Elevated abundance of collagen 1, procollagen 1–positive cells, and CHP in the injured limb quadriceps muscle. (A) Representative images of collagen 1 (green) and procollagen 1 (red) staining in injured (I) and noninjured (NI) limbs. (B) Percentage area of collagen 1 staining in the I and NI limbs. (C) Number of procollagen 1+ cells relative to muscle area in the I and NI limbs. (D) Representative images of collagen 4 (red) and CHP (green) in I and NI limbs. Percentage area of (E) collagen 4 staining and (F) CHP staining in the I and NI limbs. Values are represented as mean ± SD, n = 10. *P < .05 vs from NI limb. **P < .005 vs noninjured limb.

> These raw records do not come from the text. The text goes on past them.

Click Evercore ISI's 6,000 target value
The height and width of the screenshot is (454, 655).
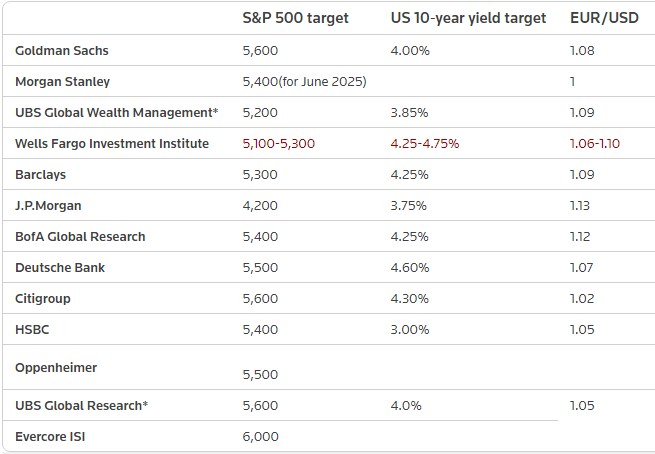coord(261,436)
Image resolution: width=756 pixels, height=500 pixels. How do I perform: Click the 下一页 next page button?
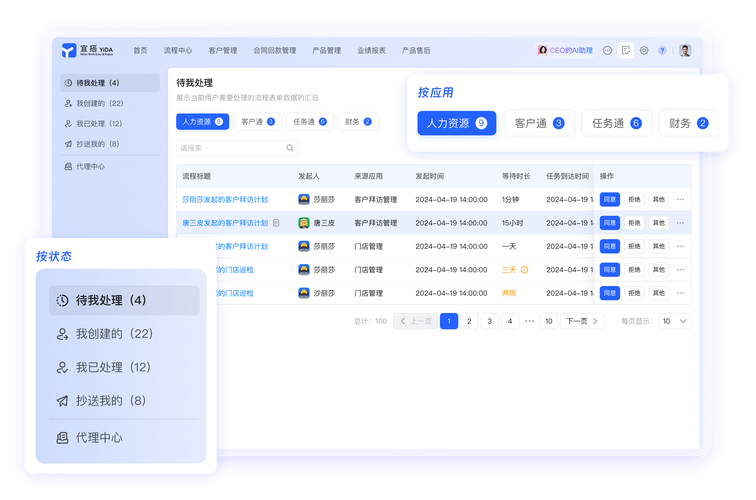[x=582, y=321]
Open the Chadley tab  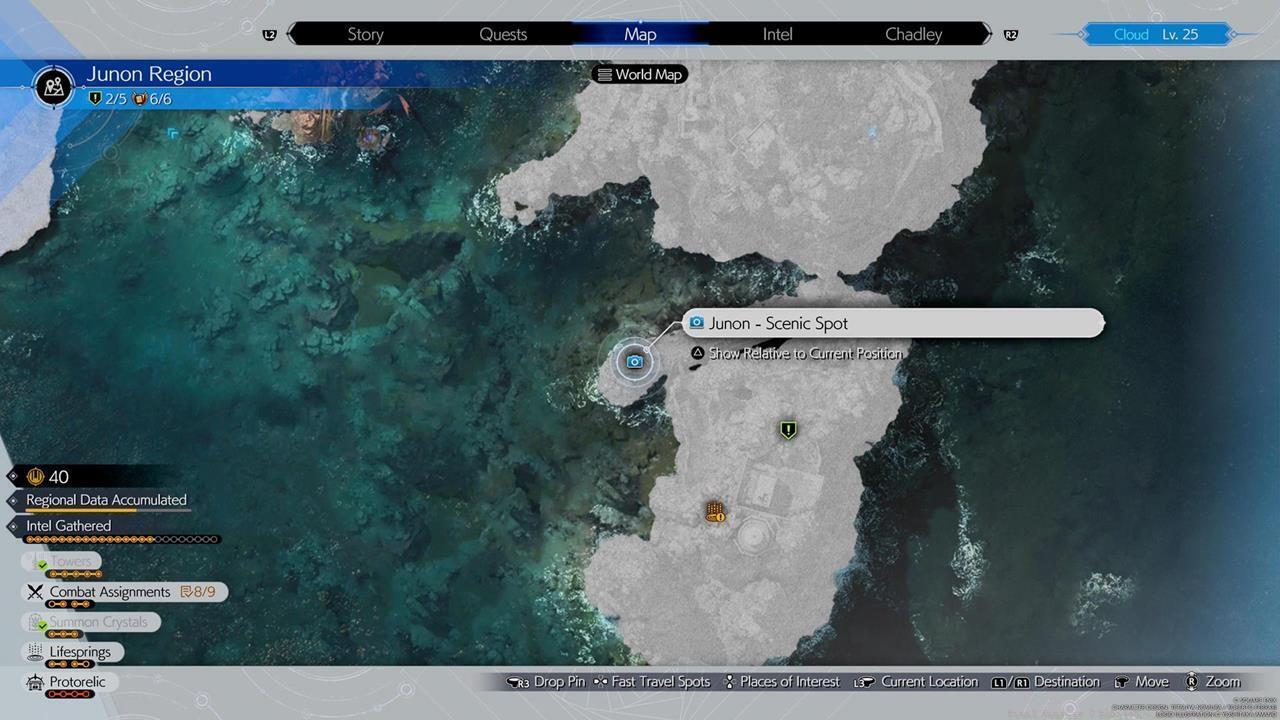point(913,34)
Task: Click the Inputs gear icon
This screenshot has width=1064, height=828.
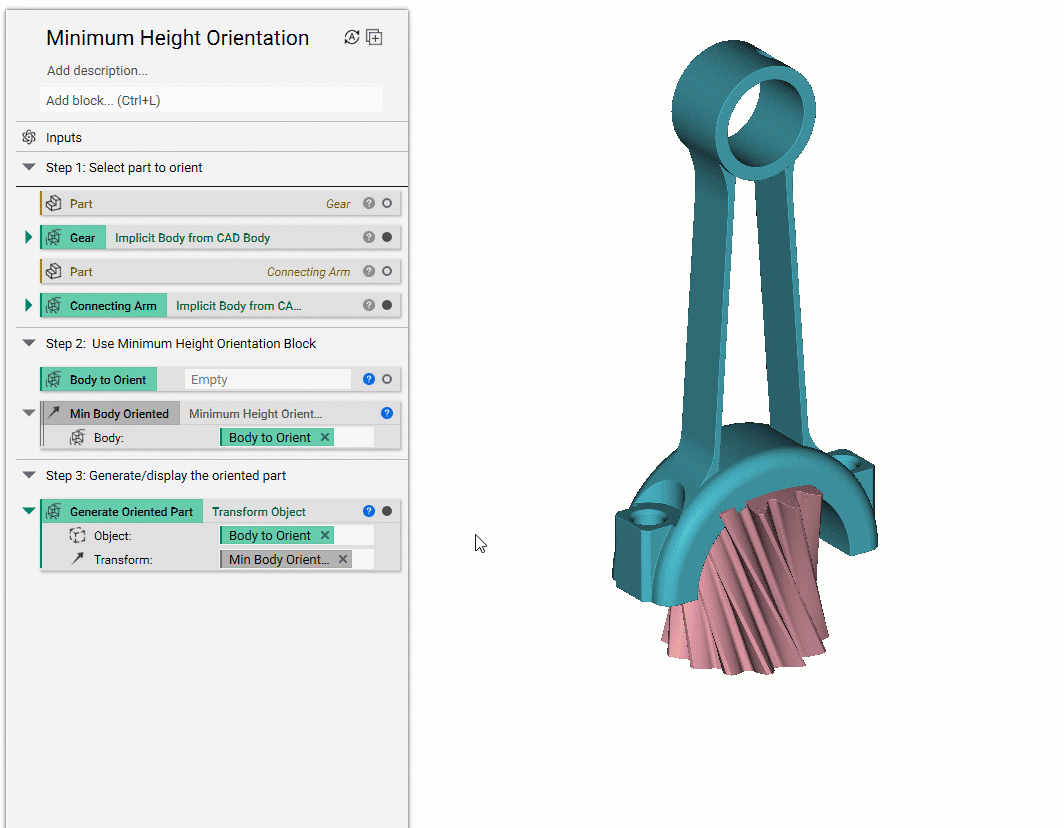Action: [29, 138]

Scale bar = 100 μm.

Figure 9.

Fibronectin and tenascin C accumulation in the injured limb quadriceps muscle following an anterior cruciate ligament tear. Representative images of fibronectin staining (red) in the (A) noninjured and (B) injured limbs. (C) Percentage area of fibronectin staining in the noninjured and injured limbs. Representative images of tenascin C staining (red), collagen 4 (green), and DAPI (blue) in the (D) noninjured and (E) injured limbs. (F) Percentage area of tenascin C staining in the noninjured and injured limbs. Values are presented as mean ± SD, n = 10. *P < .05 vs noninjured limb. Scale bar = 100 μm. I, injured; NI, noninjured. DAPI, 4#,6-diamidino-2-phenylindole.